[Start of Attachment]
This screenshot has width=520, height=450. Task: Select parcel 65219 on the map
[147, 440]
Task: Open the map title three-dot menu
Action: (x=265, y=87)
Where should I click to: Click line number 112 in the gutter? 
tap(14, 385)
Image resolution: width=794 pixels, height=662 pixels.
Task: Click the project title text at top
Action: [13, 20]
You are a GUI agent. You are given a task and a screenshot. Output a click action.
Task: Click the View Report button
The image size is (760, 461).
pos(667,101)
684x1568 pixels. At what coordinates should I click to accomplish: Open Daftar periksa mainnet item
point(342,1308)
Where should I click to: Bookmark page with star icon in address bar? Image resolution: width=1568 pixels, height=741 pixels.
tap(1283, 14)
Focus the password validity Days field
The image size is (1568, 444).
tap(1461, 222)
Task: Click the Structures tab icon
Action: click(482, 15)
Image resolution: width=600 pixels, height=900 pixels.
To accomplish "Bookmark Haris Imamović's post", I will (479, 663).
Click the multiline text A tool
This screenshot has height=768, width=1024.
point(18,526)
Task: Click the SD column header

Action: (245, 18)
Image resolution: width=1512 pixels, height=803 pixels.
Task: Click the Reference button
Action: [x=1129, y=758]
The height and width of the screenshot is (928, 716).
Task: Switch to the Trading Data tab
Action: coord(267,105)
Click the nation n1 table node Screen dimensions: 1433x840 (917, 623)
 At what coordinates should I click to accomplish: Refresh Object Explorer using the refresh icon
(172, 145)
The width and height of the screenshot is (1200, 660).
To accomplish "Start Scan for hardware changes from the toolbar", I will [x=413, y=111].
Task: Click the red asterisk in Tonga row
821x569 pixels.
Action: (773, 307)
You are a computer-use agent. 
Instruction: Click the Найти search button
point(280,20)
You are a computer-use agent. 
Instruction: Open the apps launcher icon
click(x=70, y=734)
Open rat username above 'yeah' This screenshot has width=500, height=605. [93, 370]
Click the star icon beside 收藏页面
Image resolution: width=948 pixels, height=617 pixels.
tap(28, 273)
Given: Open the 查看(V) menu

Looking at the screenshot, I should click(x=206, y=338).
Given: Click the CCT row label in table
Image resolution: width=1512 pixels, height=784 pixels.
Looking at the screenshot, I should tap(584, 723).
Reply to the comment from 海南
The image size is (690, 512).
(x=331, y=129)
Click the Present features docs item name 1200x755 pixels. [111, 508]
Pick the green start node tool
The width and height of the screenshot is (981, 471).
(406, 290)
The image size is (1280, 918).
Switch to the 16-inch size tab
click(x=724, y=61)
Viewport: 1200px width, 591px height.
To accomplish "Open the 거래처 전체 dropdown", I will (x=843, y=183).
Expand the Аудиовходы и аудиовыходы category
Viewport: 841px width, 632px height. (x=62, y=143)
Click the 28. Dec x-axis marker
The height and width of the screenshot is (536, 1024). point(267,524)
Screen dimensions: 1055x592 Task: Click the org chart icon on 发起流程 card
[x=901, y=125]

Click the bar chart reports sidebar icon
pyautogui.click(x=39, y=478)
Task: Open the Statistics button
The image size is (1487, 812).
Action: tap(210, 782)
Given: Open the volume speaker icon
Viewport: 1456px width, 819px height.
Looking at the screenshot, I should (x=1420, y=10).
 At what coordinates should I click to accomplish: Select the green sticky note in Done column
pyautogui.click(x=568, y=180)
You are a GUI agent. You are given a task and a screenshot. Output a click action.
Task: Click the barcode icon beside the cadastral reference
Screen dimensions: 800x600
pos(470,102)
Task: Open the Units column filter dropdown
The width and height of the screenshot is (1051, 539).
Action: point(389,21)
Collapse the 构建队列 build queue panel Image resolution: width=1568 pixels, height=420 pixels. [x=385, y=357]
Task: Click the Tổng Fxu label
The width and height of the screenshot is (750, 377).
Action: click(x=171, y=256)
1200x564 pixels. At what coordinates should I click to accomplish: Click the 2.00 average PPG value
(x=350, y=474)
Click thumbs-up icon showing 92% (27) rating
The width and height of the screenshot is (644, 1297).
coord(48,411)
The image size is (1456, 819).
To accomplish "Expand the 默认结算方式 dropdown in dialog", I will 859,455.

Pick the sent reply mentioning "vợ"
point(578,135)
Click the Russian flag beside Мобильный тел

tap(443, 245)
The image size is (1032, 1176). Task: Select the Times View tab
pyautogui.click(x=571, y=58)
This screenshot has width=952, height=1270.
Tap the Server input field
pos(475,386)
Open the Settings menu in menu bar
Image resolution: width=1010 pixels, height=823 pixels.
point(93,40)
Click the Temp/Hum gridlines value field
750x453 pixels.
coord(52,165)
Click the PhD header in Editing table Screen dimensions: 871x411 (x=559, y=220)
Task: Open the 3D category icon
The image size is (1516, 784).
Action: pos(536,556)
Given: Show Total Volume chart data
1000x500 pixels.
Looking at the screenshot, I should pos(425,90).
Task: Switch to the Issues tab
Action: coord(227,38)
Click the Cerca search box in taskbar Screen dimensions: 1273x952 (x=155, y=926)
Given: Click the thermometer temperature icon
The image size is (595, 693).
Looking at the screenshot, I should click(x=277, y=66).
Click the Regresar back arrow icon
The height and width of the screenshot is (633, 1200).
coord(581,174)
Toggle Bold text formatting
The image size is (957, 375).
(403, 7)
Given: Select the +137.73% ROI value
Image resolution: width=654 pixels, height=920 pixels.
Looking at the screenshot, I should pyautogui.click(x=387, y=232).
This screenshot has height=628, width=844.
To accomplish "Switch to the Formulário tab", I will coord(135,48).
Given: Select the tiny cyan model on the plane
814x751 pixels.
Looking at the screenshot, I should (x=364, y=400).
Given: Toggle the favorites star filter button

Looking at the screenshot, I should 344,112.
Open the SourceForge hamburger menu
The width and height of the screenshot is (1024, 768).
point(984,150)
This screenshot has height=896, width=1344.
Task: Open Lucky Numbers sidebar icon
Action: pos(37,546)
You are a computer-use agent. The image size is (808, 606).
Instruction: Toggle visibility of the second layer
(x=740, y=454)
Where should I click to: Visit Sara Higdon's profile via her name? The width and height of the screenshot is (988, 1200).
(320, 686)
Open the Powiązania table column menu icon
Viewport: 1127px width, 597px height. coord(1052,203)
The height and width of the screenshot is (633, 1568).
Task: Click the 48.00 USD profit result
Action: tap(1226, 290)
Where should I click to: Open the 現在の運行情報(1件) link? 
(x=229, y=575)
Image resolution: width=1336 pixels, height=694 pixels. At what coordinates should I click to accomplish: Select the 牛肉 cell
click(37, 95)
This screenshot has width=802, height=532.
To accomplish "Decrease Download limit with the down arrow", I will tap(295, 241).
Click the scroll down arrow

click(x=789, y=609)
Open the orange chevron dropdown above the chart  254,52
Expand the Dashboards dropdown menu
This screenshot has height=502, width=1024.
[End of Attachment]
▶ GOAL OF THE EXERCISE: Every line in the records that holds the word "node" should be copied into the answer.

▶ EXERCISE RESULT:
Click the nation n1 table node Screen dimensions: 1433x840 (917, 623)
Pick the green start node tool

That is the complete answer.